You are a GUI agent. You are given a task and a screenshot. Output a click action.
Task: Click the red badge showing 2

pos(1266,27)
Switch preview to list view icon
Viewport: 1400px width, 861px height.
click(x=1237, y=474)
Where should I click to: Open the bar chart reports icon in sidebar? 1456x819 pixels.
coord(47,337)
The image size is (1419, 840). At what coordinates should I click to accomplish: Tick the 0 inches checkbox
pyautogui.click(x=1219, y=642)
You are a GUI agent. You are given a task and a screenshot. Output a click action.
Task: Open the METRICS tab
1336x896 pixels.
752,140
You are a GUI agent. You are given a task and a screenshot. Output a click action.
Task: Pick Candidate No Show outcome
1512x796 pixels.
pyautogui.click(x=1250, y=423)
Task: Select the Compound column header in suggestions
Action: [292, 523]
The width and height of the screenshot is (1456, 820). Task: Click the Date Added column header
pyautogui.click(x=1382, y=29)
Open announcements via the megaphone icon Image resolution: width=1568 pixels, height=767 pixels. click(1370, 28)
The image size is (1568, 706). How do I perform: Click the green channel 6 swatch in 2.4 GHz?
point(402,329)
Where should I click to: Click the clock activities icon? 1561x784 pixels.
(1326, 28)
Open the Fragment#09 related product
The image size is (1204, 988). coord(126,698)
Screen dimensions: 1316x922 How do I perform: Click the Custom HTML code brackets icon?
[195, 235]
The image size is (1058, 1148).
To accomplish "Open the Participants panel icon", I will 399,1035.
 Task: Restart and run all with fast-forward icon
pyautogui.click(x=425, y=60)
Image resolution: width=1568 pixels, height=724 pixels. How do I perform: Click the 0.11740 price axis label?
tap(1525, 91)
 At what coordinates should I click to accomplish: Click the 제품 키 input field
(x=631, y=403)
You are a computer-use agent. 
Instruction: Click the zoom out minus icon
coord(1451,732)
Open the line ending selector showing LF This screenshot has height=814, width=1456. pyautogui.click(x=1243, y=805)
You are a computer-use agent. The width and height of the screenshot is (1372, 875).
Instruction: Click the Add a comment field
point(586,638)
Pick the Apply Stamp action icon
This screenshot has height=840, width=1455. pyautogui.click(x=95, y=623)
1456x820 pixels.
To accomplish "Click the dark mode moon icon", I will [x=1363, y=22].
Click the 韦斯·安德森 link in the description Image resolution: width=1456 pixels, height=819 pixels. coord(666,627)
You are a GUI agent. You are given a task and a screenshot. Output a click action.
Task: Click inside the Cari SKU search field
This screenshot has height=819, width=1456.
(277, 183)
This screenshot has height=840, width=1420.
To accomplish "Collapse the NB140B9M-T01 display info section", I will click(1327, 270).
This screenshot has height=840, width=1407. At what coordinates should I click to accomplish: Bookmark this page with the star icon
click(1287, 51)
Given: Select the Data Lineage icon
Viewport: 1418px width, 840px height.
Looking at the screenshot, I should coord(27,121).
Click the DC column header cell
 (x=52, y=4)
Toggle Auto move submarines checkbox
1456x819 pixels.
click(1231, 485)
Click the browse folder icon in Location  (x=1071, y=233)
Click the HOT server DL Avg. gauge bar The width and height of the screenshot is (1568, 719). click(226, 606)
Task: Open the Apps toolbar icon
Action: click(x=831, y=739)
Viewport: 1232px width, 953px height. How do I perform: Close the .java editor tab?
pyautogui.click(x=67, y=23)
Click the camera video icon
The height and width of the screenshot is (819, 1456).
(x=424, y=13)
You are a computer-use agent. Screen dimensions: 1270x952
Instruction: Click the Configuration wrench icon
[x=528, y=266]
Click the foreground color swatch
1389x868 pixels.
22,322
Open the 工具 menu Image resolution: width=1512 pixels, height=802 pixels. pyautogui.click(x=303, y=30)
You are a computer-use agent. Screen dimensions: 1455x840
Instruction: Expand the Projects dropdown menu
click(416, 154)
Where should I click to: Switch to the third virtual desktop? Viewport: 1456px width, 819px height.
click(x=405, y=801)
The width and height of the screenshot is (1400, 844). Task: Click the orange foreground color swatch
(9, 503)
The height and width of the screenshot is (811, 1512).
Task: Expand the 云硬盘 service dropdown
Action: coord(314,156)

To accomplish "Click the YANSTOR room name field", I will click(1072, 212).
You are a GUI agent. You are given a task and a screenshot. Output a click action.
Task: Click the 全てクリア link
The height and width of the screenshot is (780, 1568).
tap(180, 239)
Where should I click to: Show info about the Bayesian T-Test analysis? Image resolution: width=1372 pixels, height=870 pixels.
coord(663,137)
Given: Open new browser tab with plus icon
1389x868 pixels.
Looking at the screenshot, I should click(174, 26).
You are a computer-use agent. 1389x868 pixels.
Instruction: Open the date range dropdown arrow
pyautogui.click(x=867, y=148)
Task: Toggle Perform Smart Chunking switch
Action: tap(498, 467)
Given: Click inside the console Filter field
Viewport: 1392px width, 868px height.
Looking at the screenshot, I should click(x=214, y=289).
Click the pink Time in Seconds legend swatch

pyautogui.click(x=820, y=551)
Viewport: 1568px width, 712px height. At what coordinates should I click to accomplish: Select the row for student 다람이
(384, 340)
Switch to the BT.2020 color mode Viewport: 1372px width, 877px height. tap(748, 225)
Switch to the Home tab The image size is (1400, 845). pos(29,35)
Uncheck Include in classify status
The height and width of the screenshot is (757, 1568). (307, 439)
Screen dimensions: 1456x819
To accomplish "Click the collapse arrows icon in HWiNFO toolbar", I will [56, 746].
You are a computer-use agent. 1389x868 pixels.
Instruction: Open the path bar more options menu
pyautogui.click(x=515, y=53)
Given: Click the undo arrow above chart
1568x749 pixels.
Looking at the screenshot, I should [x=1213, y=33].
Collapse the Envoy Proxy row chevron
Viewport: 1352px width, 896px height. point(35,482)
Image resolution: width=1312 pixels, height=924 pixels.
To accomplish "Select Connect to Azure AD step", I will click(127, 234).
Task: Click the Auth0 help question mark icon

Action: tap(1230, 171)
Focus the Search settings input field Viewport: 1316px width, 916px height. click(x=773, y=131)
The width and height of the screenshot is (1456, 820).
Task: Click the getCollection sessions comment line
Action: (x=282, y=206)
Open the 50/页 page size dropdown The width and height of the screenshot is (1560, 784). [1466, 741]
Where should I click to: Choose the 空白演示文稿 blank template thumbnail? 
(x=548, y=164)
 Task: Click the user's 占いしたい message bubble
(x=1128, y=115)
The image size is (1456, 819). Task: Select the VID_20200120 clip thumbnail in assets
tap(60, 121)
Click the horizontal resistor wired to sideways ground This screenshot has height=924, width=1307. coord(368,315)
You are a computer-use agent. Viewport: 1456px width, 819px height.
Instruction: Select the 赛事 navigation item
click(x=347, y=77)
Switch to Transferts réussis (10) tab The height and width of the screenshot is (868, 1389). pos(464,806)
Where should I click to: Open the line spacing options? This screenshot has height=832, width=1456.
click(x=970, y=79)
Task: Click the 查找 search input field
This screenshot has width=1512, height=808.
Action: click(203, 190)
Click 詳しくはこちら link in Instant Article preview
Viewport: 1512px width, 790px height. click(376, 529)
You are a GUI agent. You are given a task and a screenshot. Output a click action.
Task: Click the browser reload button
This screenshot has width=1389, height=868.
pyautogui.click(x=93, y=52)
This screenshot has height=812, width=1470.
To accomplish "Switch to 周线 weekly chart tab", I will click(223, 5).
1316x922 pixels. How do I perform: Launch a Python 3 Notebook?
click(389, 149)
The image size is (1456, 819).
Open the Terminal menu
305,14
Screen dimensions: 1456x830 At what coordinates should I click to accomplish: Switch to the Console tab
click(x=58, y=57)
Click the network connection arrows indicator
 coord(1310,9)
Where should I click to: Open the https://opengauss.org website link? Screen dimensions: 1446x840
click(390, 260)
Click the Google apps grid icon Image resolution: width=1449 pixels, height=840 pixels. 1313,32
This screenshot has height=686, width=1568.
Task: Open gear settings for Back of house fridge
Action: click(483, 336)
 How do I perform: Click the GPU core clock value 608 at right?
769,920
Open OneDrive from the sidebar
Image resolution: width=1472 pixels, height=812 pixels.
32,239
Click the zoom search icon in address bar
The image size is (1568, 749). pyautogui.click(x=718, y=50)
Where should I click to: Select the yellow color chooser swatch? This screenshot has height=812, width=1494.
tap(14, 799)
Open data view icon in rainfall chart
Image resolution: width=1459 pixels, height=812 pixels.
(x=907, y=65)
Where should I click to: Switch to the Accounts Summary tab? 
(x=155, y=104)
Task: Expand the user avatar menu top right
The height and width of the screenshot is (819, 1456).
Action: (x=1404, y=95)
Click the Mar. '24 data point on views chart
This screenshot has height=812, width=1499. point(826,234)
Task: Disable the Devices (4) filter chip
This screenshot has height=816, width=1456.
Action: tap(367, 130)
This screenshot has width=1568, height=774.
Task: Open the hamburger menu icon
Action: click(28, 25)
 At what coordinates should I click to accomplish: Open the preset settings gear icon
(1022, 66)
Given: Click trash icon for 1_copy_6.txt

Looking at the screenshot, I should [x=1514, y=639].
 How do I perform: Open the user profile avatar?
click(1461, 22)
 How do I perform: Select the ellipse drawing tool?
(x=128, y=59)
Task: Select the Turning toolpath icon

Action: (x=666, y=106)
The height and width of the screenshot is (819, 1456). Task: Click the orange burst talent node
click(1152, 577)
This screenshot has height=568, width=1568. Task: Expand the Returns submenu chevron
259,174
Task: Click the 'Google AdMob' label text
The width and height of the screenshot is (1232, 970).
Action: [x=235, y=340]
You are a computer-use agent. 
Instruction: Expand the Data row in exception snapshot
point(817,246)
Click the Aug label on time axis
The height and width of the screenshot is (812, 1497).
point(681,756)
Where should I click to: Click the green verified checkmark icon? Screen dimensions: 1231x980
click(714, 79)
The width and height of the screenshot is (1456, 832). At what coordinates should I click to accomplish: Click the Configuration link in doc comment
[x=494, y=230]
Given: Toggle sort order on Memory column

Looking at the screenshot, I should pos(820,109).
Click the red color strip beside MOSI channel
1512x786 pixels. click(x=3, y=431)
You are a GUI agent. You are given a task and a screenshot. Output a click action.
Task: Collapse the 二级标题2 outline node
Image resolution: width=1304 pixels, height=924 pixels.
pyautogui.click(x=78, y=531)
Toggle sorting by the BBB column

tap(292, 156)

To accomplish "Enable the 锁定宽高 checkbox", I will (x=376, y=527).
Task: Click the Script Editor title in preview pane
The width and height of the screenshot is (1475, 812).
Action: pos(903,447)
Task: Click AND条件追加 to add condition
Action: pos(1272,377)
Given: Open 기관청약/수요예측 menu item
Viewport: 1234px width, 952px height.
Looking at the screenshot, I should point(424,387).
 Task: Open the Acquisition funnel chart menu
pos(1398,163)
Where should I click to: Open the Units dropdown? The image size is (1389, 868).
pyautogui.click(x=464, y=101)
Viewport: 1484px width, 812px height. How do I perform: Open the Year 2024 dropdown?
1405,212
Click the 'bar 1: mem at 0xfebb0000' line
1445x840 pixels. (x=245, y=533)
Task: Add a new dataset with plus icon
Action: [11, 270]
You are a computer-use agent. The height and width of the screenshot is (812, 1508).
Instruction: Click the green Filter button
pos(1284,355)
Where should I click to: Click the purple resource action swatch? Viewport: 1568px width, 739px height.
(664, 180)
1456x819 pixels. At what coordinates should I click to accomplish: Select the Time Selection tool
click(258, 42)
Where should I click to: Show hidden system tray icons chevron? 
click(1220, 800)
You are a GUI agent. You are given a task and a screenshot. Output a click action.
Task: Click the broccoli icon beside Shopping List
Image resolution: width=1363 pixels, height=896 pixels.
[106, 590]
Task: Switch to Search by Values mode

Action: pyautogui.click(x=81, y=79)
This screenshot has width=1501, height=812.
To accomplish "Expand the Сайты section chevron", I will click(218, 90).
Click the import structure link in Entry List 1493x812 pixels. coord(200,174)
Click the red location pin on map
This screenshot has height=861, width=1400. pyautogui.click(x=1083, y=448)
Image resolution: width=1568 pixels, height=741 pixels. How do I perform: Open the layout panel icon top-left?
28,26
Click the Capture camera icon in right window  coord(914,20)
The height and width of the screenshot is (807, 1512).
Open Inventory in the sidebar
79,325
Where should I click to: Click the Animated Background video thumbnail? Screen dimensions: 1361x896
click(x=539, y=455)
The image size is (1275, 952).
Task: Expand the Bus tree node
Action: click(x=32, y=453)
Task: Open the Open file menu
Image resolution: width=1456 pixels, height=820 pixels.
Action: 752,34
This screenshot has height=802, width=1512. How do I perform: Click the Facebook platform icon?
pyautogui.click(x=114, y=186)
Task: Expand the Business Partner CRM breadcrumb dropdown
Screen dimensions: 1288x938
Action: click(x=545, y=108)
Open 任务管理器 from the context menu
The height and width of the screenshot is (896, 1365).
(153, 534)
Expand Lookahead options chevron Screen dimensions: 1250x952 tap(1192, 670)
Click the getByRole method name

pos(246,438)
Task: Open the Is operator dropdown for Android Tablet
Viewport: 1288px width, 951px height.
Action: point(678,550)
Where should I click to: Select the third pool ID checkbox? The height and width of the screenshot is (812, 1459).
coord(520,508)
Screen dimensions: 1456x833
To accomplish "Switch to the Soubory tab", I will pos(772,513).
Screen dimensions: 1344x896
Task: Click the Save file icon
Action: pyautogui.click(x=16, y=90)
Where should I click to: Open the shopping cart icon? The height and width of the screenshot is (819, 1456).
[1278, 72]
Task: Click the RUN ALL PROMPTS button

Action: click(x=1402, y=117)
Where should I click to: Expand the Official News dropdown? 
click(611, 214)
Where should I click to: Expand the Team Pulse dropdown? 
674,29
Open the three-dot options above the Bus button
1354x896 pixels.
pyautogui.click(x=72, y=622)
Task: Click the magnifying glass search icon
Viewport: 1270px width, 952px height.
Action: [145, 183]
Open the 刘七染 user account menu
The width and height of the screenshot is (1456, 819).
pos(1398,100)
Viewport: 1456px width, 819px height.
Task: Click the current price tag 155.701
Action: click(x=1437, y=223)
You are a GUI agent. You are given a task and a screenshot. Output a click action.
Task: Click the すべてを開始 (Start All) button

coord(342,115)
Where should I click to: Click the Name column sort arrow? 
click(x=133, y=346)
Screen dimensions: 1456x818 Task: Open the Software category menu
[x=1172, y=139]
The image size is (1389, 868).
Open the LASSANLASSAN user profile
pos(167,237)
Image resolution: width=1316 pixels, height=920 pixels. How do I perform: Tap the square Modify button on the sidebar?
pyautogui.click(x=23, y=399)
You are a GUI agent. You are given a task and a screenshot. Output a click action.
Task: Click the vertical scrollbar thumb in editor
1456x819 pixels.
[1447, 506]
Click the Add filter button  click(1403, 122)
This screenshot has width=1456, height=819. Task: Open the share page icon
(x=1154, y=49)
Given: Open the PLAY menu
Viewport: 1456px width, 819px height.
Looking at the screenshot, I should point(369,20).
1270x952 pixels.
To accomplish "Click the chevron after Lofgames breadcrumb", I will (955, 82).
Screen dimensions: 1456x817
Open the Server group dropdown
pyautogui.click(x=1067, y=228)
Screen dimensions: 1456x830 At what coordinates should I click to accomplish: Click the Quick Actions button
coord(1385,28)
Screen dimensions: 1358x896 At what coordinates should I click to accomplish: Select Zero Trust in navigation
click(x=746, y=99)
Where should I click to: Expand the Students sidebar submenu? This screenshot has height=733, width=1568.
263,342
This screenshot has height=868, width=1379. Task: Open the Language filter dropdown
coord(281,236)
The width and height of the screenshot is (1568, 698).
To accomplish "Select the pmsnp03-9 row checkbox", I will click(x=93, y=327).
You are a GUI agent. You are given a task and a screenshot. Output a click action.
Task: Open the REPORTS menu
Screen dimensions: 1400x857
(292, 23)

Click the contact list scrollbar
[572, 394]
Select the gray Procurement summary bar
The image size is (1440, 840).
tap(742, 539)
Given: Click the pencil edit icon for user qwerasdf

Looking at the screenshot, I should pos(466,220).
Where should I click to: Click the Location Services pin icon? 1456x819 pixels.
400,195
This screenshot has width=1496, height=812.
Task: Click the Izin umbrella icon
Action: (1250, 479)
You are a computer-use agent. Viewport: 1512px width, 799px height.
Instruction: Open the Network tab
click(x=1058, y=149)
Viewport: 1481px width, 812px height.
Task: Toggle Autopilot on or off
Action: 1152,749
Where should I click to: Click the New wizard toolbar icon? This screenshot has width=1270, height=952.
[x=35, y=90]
============================================================
Looking at the records above, return exactly the lines from the line with "Viewport: 1288px width, 951px height." to the line with "Task: Click the magnifying glass search icon", both ends included.

Viewport: 1288px width, 951px height.
Action: point(678,550)
Where should I click to: Select the third pool ID checkbox? The height and width of the screenshot is (812, 1459).
coord(520,508)
Screen dimensions: 1456x833
To accomplish "Switch to the Soubory tab", I will pos(772,513).
Screen dimensions: 1344x896
Task: Click the Save file icon
Action: pyautogui.click(x=16, y=90)
Where should I click to: Open the shopping cart icon? The height and width of the screenshot is (819, 1456).
[1278, 72]
Task: Click the RUN ALL PROMPTS button

Action: click(x=1402, y=117)
Where should I click to: Expand the Official News dropdown? 
click(611, 214)
Where should I click to: Expand the Team Pulse dropdown? 
674,29
Open the three-dot options above the Bus button
1354x896 pixels.
pyautogui.click(x=72, y=622)
Task: Click the magnifying glass search icon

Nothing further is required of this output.